He dejado el arte. Así, sin más.
No pintaré tu rostro sonriendo al mundo, sonriendo a todos los vecinos de nuestro pueblo; a todos los vecinos que contemplan, con alucinada devoción, tu rostro en mitad de la fachada de la iglesia.
No, me he reformado. Te lo prometo.
Tampoco pintaré más hornacinas cuticulares. Se acabaron tus relojes gelatinosos, mis santones estirados, nuestras merendolas italianas en la campiña del Sobrarbe inglés.
No, ya no volveré a pintar más uñas en mi vida. Te lo juro por el roboto más molón, te lo juro por el roboto Hiperchiquitín.
He dejado el arte, he dejado todo lo prosaico que hay en él.
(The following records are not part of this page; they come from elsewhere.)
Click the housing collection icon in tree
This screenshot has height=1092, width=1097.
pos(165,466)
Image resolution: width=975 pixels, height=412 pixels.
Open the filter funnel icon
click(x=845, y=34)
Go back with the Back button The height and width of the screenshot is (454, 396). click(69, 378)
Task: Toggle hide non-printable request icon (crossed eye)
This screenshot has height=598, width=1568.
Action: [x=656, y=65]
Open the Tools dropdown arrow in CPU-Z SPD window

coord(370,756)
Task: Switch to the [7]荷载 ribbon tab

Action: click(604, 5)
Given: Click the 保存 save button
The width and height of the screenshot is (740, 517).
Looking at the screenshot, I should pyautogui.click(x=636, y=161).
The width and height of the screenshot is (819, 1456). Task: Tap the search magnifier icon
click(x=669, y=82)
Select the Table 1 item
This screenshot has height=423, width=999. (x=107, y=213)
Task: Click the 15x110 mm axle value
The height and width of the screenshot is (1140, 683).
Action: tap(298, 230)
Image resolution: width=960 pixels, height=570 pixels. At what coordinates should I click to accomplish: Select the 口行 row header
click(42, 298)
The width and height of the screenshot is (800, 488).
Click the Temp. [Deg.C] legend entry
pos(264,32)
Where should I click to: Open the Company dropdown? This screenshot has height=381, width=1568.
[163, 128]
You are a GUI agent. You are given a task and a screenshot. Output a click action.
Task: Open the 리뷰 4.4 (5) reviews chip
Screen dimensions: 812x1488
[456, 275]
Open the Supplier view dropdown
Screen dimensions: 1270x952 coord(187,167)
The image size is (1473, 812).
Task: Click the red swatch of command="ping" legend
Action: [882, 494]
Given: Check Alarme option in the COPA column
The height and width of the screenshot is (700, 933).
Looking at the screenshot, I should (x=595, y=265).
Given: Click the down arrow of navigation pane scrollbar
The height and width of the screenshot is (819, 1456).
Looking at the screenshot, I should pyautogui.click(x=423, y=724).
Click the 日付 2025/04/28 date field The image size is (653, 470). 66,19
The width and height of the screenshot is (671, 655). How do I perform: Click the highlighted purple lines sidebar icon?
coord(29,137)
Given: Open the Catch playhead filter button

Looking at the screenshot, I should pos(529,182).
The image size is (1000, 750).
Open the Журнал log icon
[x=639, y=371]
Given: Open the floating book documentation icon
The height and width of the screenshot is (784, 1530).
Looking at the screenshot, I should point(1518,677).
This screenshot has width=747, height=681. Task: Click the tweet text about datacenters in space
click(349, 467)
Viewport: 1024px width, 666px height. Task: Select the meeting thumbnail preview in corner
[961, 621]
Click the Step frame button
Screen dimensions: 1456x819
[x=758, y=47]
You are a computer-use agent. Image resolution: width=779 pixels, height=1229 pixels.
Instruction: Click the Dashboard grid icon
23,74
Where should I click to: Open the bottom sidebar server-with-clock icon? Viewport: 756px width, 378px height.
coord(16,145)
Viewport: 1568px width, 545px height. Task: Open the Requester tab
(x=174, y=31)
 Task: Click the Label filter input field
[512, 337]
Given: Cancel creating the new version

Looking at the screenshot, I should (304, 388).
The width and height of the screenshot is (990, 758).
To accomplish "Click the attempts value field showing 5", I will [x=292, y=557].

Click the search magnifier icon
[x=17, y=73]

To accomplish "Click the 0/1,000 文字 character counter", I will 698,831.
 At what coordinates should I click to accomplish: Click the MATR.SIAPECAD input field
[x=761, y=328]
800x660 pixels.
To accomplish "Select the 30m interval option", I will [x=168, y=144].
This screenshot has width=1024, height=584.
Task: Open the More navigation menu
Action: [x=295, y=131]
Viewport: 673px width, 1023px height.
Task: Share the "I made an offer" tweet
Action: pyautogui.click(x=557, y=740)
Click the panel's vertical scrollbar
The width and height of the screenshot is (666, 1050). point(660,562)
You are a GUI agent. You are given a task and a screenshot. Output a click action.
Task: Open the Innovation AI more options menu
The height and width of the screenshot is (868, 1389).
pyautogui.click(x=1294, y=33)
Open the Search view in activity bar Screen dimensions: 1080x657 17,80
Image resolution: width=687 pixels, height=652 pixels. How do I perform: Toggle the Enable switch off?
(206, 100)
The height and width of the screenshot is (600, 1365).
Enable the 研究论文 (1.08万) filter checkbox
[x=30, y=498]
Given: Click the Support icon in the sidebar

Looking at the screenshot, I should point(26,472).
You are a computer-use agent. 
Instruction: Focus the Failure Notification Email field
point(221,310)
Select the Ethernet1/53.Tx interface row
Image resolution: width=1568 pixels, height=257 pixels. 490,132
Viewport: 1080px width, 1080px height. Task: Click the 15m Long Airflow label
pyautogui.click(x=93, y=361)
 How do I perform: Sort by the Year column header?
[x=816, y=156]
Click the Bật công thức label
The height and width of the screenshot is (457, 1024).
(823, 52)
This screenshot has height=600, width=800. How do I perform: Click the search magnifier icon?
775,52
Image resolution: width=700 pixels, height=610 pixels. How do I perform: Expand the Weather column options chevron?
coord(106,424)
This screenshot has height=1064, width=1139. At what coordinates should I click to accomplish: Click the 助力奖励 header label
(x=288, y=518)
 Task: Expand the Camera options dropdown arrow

¿Por qué? Porque es falso.
Porque tenían razón los iconoclastas al destruir los ídolos, al prohibir las pinturas de figuras humanas. Porque no hay color para el color de tus ojos, porque no hay pincel para capturarte en un trozo de trapo.
Vale de pinceles, de cuadros, de exposiciones íntimas donde se refleja la esencias del impresionismo puntillista irlandés. Se acabó tanta tontería, se acabó tanto romanticismo empalagoso.
He dejado el arte porque conquistaré el mundo para ti. Así, sin más.